Support for Proposition 54 Declining as Awareness Increases, Poll Finds
Support for Proposition 54 continues to decline, with 40% favoring and 40% opposing the ballot initiative, according to a Field Poll survey of 505 likely voters conducted between Sept. 3 and Sept. 7, the San Francisco Chronicle reports (Schevitz, San Francisco Chronicle, 9/11). Proposition 54, also known as the Racial Privacy Initiative, would prevent California government agencies and schools from collecting racial and ethnic data but would allow exemptions in instances involving some medical research data, convicted criminals or crime suspects and occasions in which the federal government requires racial data (California Healthline, 9/10). The percentage of likely voters who were aware of the Oct. 7 ballot measure rose from 25% in July to 54% this month.

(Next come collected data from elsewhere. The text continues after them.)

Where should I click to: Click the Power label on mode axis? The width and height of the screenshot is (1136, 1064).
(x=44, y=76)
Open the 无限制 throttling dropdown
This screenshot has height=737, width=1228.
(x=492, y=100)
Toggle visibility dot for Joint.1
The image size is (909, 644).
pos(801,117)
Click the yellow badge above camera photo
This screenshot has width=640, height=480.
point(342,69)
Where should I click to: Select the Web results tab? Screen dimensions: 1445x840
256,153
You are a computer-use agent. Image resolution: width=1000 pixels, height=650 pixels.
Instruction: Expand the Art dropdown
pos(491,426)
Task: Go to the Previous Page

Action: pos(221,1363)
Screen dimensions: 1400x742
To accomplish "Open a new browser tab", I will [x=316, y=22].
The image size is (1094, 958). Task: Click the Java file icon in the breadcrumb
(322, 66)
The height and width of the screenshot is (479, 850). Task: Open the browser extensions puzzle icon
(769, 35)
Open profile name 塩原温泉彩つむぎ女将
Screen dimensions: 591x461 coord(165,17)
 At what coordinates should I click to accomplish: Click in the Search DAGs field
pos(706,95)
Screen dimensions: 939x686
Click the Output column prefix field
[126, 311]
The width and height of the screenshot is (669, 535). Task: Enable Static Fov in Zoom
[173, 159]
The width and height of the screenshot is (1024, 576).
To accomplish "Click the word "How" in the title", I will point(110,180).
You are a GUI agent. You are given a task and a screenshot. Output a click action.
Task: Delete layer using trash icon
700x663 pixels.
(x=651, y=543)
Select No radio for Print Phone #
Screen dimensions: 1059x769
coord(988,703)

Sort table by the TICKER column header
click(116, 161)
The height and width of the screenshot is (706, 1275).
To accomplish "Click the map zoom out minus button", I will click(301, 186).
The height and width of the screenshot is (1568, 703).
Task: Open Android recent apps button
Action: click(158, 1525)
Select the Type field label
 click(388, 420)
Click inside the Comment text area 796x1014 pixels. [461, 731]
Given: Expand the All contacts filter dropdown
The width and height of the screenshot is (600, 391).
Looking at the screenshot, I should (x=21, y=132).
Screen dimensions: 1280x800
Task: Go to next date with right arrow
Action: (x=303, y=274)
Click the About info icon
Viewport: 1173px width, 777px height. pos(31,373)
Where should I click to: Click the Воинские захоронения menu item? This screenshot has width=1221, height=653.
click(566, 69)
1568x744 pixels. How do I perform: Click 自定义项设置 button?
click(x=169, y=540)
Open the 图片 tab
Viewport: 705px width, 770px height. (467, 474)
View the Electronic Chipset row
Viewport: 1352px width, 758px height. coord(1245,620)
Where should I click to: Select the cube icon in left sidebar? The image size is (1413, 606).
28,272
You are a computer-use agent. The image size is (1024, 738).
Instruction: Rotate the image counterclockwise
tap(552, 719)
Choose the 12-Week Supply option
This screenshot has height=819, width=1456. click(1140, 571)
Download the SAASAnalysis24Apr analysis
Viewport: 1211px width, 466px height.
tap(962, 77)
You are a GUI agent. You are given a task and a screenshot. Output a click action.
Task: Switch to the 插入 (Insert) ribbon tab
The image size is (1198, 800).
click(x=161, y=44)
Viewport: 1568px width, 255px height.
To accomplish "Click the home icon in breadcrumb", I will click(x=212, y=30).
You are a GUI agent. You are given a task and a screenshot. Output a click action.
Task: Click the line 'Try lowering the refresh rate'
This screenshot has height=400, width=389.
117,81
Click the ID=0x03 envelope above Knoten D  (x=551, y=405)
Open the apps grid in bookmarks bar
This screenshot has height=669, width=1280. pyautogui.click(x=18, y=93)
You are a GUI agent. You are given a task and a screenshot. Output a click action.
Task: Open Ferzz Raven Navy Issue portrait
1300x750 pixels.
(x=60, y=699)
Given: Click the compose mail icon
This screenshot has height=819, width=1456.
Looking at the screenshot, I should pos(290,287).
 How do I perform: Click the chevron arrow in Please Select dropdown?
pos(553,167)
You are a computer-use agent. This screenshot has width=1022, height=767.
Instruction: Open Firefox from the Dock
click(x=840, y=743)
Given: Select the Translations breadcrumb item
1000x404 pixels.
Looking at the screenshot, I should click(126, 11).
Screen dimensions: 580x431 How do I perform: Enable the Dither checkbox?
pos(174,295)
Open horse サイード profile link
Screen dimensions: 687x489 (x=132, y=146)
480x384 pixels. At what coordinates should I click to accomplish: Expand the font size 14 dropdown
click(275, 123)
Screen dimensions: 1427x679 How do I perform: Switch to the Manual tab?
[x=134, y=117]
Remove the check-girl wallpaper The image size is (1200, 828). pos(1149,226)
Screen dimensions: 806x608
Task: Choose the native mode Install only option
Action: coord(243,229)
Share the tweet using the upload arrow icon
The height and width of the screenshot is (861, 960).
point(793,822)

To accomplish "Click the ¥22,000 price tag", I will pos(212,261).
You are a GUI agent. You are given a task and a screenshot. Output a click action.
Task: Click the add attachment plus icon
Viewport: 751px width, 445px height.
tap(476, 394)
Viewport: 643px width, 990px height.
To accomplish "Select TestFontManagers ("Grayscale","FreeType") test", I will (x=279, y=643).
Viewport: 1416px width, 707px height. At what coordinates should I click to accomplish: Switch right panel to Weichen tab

However, support for the initiative dropped from 50% to 40% during the same period, and opposition increased from 29% to 40%, the survey found. Another 20% of respondents in the most recent survey were undecided. The survey found that among respondents who opposed the recall, 55% also opposed Proposition 54 and that among respondents favoring the recall, 52% opposed the ballot measure (San Francisco Chronicle, 9/11). When responses were classified by race, the poll found 58% of Latino voters and 50% of black voters opposed the initiative, while white voters were virtually split on the issue, with 40% favoring the measure and 38% opposing it (Smith, Sacramento Bee, 9/11). The survey's margin of error is plus or minus 4.5 percentage points (San Francisco Chronicle, 9/11). The poll is available online.
Field Poll Director Mark DiCamillo, who has tracked polls of over 200 initiatives, said the survey results are "quite ominous" for Proposition 54's chances of approval. "Once you start getting numbers that close this far out, four weeks before the election, usually the momentum continues," DiCamillo said (San Francisco Chronicle, 9/11). Justin Jones, spokesperson for the American Civil Rights Coalition, which supports the initiative, said the results reflect that opponents have been "using scare tactics, suggesting [Proposition 54] will somehow impair health care, when they know very well there is a full exemption for health care." Ward Connerly, the initiative's author and chief proponent, issued a statement saying he is "convinced that once voters read the initiative, Proposition 54 will pass" (Fisher, Orange County Register, 9/11).
- A 60-second radio advertisement supporting Proposition 54 yesterday began airing on KFI in Los Angeles and KFBK in Sacramento, the Los Angeles Times reports. The ad, paid for in part by ACRC, features Connerly, who in the ad criticizes gubernatorial candidate Lt. Gov. Cruz Bustamante (D) for wanting to spend more than $4 million to oppose Proposition 54. Ads opposing the initiative will appear next week (Trounson, Los Angeles Times, 9/11). Capital Public Radio on Monday reported on Bustamante's diversion of campaign contributions. The segment includes comments from Connerly (Montgomery, Capital Public Radio, 9/8). The full segment is available online in RealPlayer.
- Leaders of the Urban League yesterday announced their opposition to Proposition 54, which they said would hinder state efforts to track information needed to obtain disease, the Los Angeles Times reports (Los Angeles Times, 9/12).
- The San Mateo County Board of Supervisors on Tuesday voted to oppose Proposition 54, the San Francisco Examiner reports. County Manager John Maltbie said the measure would require the county to use a costly and ineffective "one-size-fits all" approach to health care (Zaske, San Francisco Examiner, 9/10).
- While Proposition 54 is "seen differently by different folks ... at its core, Prop. 54 is about shutting down information," George Skelton writes in a Los Angeles Times column. He adds that the initiative "deem[s] certain information to be unnecessary -- even bad for people -- and prevent[s] its collection." He concludes, "We need to know about our changing world, and we don't want to guess. We need facts. Striving toward a colorblind society does not mean closing our eyes to knowledge" (Skelton, Los Angeles Times, 9/11).
- Proposition 54 is "silly" considering the "everyday reality" of "how fundamentally public race is in our lives," Elizabeth Chin, an associate professor of anthropology at Occidental College in Los Angeles, says in a commentary on NPR's "Tavis Smiley Show." According to Chin, "we are all being observed and observing" race through the "social lens we keep eternally held to our eyes," and "as much as we might wish, that ongoing process of observation is not something legislation can effectively address" (Chin, "Tavis Smiley Show," NPR, 9/8). The full segment is available online in RealPlayer.